The bank said pre-tax profit fell almost 16% to $3.3bn in the six months to the end of June, compared to $3.9bn for the same period a year ago.
The bank said Korea was its “most difficult market”. Excluding the write-off, profit edged up 4%.
Chairman Sir John Peace said the bank remained “confident for the long term”.
“The external environment will remain challenging for the foreseeable future, but we are in the right markets and have the right strategy in place to deliver growth,” he added.
The London-listed bank, which makes over 90% of its profits in Asia, Africa and the Middle East, said it had seen “excellent performances” from Hong Kong, India and Africa.

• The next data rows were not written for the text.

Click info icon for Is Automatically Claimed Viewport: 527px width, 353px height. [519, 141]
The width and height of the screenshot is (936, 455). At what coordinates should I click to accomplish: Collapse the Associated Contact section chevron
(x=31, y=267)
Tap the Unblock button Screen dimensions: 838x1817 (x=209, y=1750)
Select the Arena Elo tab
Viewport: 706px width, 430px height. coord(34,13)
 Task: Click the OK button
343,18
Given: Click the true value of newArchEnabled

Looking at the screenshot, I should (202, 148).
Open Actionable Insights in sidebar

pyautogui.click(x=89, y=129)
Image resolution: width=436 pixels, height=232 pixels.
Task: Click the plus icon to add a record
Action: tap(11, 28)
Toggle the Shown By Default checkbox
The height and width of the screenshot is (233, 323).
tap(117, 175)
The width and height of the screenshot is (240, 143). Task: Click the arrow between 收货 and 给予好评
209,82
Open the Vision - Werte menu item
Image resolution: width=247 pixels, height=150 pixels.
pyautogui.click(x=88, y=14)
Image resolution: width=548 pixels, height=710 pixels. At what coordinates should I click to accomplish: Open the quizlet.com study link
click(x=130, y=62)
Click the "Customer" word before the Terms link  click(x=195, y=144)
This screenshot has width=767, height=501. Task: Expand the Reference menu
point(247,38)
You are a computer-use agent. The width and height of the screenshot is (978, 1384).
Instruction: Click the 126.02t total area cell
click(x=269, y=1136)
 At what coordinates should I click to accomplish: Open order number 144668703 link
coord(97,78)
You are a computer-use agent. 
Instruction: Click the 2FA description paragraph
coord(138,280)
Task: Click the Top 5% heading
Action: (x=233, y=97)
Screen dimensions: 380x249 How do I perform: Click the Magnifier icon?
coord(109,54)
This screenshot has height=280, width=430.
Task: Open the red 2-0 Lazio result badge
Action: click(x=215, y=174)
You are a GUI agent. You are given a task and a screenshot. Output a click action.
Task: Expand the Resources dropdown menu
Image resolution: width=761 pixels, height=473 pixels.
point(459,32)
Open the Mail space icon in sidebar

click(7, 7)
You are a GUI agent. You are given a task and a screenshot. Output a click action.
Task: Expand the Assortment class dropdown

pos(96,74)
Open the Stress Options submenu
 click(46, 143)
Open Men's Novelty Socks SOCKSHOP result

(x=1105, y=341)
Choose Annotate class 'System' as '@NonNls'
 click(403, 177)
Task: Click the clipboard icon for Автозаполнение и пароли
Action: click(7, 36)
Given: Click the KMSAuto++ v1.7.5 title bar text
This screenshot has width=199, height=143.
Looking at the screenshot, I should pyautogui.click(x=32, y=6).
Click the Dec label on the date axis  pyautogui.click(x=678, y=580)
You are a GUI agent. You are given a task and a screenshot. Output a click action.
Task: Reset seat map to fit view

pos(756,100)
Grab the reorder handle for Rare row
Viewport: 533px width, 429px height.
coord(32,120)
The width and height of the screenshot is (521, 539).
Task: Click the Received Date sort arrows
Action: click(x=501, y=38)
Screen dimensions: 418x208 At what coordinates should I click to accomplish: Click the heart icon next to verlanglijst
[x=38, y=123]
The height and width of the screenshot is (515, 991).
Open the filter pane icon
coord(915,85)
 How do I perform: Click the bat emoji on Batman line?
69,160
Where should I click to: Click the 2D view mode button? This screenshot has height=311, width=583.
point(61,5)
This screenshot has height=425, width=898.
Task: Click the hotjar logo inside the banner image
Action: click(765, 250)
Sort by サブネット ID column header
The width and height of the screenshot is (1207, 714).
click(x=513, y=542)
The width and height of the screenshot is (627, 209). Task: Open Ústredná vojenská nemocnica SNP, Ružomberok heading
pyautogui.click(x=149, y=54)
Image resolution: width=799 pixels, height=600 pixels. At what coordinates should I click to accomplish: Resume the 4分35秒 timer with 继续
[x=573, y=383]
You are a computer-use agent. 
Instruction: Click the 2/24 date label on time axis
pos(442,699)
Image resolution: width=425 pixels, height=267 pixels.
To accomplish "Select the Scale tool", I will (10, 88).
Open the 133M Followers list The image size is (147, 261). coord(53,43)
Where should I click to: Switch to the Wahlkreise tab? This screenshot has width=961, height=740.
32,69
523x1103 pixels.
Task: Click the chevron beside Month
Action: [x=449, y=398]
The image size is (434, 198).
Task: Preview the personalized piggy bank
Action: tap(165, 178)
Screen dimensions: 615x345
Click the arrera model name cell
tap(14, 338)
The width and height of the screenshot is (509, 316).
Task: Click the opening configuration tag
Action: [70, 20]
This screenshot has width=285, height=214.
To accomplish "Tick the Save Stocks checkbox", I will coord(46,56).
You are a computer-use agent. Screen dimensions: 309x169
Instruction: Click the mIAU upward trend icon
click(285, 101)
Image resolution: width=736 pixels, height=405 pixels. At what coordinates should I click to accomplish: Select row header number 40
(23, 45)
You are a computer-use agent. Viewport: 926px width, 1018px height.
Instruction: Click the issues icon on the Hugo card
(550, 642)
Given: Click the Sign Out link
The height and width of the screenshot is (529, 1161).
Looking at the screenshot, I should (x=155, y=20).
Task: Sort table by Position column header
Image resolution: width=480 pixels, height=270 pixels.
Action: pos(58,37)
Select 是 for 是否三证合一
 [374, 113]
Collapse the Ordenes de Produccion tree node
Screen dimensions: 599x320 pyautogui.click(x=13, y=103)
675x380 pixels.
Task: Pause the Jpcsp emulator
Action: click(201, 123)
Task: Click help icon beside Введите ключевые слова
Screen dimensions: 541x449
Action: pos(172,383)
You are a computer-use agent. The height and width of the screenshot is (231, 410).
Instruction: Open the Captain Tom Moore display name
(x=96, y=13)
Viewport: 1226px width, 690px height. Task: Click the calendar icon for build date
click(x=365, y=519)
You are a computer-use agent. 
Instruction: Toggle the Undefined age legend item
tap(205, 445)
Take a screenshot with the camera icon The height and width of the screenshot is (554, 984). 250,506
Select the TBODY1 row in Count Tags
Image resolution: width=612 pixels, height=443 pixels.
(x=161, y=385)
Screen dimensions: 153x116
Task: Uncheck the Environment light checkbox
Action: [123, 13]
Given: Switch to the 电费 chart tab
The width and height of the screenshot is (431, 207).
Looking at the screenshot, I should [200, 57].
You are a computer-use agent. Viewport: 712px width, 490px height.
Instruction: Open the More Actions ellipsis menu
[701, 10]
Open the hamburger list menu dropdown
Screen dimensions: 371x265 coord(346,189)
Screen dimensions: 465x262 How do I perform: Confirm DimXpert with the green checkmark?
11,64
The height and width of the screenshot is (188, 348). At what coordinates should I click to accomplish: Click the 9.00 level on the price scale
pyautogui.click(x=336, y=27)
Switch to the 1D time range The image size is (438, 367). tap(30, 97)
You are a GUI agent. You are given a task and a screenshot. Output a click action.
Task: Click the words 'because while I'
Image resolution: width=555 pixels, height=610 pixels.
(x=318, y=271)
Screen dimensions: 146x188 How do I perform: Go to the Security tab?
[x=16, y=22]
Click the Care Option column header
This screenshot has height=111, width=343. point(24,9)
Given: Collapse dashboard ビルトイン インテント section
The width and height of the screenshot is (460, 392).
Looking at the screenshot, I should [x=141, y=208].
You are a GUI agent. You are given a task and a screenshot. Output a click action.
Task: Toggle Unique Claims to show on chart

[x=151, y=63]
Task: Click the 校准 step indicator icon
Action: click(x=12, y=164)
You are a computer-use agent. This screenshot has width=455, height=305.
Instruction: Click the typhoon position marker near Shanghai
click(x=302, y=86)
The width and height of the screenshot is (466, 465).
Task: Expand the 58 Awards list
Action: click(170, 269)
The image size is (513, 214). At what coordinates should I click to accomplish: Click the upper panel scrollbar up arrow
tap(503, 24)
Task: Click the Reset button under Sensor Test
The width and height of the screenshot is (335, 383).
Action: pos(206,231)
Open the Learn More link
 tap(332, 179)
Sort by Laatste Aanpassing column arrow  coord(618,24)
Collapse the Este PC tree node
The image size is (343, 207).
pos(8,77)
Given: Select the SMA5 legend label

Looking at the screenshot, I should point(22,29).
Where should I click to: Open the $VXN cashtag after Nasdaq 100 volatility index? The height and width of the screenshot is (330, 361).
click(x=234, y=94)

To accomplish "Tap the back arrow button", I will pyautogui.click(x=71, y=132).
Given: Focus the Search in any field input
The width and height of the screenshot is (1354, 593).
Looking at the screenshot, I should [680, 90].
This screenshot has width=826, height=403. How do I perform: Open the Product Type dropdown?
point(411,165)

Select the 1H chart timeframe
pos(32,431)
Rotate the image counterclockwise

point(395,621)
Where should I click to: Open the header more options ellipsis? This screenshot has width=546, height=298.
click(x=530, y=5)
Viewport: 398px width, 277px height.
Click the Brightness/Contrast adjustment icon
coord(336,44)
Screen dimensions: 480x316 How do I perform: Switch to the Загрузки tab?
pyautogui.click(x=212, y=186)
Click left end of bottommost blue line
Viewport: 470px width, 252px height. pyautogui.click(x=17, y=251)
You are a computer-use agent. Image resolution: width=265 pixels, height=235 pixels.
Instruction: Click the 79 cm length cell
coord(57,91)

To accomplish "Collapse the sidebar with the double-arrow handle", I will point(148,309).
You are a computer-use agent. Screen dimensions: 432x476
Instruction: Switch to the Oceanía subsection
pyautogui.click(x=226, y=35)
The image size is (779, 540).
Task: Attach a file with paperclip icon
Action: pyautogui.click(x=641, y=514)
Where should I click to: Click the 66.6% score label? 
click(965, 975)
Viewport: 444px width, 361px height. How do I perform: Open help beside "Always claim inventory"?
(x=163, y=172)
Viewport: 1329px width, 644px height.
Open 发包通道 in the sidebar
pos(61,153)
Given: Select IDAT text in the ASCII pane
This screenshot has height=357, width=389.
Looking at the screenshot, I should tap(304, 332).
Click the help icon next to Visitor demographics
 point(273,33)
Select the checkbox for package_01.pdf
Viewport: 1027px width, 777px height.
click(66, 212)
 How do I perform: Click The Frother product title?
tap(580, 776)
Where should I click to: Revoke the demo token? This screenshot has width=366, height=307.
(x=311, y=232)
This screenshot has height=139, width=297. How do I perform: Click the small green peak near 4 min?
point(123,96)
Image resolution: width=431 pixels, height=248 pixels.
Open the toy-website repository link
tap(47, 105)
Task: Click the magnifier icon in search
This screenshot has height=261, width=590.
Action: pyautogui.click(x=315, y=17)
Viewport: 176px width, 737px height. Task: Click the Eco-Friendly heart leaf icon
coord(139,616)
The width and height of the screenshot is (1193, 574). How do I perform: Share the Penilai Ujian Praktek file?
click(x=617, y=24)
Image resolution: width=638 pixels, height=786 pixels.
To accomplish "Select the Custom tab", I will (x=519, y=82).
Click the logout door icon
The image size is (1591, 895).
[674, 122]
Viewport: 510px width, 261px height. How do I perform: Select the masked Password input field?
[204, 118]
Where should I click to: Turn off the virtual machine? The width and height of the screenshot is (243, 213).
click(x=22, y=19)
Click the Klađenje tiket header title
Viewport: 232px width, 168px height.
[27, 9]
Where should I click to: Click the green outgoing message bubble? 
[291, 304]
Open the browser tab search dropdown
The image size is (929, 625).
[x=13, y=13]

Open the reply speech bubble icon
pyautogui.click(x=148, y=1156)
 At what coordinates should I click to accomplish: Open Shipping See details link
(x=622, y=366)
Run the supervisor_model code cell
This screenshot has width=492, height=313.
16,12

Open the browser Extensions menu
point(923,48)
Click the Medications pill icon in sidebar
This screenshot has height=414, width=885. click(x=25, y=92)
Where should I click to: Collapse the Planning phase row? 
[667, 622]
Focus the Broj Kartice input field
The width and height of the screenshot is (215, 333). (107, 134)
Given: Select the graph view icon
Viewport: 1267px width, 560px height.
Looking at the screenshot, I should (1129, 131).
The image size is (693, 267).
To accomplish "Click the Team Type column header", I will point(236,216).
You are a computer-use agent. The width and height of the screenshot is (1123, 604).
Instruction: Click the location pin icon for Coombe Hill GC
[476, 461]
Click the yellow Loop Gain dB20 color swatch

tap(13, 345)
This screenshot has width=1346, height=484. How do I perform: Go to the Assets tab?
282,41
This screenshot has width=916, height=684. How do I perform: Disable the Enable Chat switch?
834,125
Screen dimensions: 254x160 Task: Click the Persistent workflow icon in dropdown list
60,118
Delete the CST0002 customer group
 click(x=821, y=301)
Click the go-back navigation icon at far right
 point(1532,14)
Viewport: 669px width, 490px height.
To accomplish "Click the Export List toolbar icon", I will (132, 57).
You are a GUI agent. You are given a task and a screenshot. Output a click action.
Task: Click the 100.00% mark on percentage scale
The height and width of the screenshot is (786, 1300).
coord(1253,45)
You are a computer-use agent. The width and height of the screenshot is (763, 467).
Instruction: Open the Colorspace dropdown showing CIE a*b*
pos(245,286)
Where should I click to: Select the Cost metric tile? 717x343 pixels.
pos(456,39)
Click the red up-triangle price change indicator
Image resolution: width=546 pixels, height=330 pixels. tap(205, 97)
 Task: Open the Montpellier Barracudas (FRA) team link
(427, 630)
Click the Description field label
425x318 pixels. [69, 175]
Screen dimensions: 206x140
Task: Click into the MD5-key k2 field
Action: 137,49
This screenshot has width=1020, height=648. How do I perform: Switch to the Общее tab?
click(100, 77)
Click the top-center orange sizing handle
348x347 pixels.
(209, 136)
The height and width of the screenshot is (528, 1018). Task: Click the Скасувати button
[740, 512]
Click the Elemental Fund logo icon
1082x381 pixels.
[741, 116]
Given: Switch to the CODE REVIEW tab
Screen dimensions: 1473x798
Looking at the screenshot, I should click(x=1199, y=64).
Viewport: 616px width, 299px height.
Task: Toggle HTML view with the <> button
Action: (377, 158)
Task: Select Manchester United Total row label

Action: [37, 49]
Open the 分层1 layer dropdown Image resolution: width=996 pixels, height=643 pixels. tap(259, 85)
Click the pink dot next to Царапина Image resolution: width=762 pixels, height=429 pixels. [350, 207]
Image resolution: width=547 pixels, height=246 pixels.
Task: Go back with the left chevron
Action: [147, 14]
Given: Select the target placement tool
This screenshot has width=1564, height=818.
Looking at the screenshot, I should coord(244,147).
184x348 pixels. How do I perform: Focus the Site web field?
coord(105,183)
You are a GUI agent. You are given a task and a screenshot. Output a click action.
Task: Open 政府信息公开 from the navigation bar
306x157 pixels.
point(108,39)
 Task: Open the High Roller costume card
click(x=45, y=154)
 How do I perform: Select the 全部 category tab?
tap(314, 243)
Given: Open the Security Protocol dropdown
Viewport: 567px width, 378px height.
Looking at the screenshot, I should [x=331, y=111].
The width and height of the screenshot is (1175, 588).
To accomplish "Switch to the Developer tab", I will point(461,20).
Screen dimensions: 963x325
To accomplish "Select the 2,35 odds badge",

In Hong Kong, pre-tax profit was over $1bn for the first time in a six-month period.
The bank, which was fined $667m by US regulators last year for breaching sanctions on Iran and three other countries, said it continued to both review and enhance its compliance controls and processes.
“As a bank with over 88,000 employees in 70 markets, we cannot afford to be complacent,” Mr Peace said.
Richard Hunter, head of equities at Hargreaves Lansdown Stockbrokers, described the results as a “robust set of numbers”.
“Standard is well positioned to benefit from strong emerging market growth as it arises,” he said.